• **TASK**: Among the entries below, tally each line containing "beside"; respond with the total only.
━━━━━ GIVEN INFORMATION ━━━━━
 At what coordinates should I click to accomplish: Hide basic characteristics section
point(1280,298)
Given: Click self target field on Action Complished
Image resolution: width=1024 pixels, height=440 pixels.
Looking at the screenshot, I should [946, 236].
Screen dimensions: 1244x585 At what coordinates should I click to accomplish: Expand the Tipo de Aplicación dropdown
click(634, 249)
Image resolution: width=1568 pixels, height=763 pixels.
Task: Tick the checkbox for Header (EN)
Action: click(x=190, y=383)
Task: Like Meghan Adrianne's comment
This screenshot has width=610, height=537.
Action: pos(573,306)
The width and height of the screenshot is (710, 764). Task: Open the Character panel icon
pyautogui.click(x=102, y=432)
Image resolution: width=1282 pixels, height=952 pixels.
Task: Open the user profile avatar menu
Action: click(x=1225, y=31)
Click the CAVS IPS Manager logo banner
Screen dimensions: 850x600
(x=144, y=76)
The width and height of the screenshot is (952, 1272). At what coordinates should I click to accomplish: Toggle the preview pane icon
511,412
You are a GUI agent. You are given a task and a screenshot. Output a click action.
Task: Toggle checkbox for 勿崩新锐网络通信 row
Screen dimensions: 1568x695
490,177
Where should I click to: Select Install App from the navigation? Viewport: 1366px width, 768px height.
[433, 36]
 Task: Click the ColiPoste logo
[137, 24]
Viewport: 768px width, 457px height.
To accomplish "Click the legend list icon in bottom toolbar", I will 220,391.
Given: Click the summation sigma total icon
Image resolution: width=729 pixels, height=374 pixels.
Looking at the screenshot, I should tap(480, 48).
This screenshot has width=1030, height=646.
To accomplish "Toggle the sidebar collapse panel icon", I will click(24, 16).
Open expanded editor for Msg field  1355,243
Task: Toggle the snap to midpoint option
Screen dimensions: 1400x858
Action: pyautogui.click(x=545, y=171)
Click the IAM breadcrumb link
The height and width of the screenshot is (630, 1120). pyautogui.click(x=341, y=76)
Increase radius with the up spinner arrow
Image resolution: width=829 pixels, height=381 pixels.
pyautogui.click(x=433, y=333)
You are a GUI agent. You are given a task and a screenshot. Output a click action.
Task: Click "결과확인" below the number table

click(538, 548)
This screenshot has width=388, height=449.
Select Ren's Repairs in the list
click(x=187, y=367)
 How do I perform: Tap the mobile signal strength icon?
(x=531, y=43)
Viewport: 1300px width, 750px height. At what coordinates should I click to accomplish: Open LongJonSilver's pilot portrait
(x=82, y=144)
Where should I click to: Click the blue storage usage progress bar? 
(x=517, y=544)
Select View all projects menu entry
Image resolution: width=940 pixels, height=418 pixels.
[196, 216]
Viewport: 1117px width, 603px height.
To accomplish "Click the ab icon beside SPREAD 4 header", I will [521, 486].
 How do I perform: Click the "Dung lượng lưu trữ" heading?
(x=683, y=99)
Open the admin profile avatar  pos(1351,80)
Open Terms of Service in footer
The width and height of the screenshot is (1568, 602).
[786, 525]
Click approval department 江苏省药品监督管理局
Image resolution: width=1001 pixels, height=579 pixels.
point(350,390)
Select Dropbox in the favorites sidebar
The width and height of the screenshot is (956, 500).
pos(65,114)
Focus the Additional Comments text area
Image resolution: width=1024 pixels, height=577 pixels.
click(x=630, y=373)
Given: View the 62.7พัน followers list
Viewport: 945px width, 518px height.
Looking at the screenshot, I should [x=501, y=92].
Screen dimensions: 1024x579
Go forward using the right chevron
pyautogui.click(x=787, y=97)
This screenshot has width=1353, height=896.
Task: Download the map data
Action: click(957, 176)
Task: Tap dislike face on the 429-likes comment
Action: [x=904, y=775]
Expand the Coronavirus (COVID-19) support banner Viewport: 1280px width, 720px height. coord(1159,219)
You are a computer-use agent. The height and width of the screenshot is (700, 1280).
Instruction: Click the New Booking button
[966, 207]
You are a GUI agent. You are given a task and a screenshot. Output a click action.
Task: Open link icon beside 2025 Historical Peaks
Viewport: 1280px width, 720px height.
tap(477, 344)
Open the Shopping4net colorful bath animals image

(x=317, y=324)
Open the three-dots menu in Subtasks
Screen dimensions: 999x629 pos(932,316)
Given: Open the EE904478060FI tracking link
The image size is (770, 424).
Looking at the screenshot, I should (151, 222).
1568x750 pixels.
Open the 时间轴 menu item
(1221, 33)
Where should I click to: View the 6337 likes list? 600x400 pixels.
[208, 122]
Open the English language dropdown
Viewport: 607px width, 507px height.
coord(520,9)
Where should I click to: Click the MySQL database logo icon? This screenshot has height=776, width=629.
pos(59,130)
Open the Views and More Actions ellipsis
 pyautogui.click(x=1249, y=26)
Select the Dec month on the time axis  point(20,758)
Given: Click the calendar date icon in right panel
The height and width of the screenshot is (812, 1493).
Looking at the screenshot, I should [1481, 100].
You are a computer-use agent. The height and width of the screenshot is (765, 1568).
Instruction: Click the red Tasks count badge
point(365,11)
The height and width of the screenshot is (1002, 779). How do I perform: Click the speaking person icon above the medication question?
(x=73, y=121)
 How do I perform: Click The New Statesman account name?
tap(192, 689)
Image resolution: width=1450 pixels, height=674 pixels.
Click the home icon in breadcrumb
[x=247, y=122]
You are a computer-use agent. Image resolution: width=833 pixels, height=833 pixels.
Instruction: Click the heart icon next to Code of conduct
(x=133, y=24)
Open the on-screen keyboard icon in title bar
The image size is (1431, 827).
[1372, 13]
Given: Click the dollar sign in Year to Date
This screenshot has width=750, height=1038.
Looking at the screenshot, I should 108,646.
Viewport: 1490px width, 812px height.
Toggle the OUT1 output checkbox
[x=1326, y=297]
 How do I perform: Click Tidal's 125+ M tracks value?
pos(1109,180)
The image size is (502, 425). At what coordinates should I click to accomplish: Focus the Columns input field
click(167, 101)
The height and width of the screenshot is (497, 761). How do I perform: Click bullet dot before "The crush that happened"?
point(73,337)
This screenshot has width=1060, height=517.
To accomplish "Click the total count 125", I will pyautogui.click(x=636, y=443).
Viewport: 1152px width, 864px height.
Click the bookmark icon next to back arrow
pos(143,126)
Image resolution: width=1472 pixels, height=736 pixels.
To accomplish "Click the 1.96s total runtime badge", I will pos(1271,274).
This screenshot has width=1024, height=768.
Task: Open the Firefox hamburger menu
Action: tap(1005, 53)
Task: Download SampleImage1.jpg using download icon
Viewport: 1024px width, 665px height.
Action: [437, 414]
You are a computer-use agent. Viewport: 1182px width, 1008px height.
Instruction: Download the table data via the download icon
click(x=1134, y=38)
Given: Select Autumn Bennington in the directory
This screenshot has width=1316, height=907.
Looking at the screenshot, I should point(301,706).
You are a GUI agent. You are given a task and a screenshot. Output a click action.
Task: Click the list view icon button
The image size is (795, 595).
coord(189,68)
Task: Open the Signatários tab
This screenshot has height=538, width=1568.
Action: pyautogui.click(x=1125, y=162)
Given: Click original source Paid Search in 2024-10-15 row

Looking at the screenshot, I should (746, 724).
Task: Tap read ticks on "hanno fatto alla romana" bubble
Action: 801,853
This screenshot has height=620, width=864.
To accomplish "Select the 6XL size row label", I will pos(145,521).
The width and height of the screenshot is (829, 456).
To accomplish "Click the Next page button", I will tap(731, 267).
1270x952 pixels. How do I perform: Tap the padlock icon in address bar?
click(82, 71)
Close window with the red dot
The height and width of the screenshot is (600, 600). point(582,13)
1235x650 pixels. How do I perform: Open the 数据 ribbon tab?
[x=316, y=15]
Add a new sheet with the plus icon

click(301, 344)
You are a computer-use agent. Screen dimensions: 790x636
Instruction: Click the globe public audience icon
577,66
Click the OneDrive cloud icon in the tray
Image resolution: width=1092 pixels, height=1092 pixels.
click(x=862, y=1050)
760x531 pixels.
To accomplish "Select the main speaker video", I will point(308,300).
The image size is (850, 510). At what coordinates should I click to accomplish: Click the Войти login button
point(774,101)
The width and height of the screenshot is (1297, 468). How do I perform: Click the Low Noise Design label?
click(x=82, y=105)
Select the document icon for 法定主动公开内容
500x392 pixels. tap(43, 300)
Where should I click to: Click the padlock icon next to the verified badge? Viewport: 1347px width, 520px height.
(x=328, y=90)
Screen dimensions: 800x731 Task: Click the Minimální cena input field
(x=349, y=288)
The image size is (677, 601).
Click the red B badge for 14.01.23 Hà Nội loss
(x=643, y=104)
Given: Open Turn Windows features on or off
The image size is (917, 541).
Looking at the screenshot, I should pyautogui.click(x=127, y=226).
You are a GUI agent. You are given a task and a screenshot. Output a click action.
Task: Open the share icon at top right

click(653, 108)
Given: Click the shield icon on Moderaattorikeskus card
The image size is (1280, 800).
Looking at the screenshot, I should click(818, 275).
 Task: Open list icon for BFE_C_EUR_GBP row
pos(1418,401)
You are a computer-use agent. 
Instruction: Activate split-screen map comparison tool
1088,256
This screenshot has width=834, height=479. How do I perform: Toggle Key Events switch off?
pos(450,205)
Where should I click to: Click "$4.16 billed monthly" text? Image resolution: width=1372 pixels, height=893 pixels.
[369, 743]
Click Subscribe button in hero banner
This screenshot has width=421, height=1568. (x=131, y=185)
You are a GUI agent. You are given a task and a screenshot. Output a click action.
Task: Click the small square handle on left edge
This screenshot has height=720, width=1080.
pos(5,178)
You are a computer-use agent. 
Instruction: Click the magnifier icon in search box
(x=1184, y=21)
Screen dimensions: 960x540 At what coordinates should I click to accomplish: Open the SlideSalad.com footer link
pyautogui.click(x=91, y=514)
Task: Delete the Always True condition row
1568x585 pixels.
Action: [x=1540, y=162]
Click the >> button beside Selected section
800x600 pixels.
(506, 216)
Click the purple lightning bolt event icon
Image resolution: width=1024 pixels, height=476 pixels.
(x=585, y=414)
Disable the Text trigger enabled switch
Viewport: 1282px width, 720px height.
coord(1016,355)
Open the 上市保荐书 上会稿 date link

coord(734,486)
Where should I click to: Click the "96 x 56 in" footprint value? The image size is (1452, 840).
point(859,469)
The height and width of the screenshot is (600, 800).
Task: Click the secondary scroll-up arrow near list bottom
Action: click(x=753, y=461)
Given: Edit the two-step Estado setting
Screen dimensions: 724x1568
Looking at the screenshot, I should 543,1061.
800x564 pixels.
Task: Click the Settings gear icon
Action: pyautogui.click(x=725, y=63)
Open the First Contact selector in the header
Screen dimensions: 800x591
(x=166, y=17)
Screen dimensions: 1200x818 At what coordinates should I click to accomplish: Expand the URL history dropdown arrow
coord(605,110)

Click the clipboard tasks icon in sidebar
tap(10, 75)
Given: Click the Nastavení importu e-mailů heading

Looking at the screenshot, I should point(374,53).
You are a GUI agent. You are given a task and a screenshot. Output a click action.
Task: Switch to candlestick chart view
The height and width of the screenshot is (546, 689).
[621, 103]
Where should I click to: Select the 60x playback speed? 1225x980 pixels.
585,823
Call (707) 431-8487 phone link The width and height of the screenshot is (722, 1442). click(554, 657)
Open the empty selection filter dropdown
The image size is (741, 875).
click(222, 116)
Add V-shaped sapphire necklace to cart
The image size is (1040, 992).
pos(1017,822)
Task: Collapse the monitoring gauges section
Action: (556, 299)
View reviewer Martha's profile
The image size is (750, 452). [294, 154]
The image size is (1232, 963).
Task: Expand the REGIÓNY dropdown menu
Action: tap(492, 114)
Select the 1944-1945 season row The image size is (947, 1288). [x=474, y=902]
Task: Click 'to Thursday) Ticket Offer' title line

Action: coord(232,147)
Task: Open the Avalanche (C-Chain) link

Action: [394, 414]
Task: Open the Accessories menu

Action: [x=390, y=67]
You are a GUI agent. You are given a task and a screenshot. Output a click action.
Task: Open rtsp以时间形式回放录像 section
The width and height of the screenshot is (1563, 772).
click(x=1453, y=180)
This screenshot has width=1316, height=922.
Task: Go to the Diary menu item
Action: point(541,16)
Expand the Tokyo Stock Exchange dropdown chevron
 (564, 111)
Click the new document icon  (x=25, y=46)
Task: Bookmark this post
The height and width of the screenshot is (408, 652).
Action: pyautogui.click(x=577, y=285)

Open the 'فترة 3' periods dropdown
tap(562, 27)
━━━━━
• **REPLY**: 3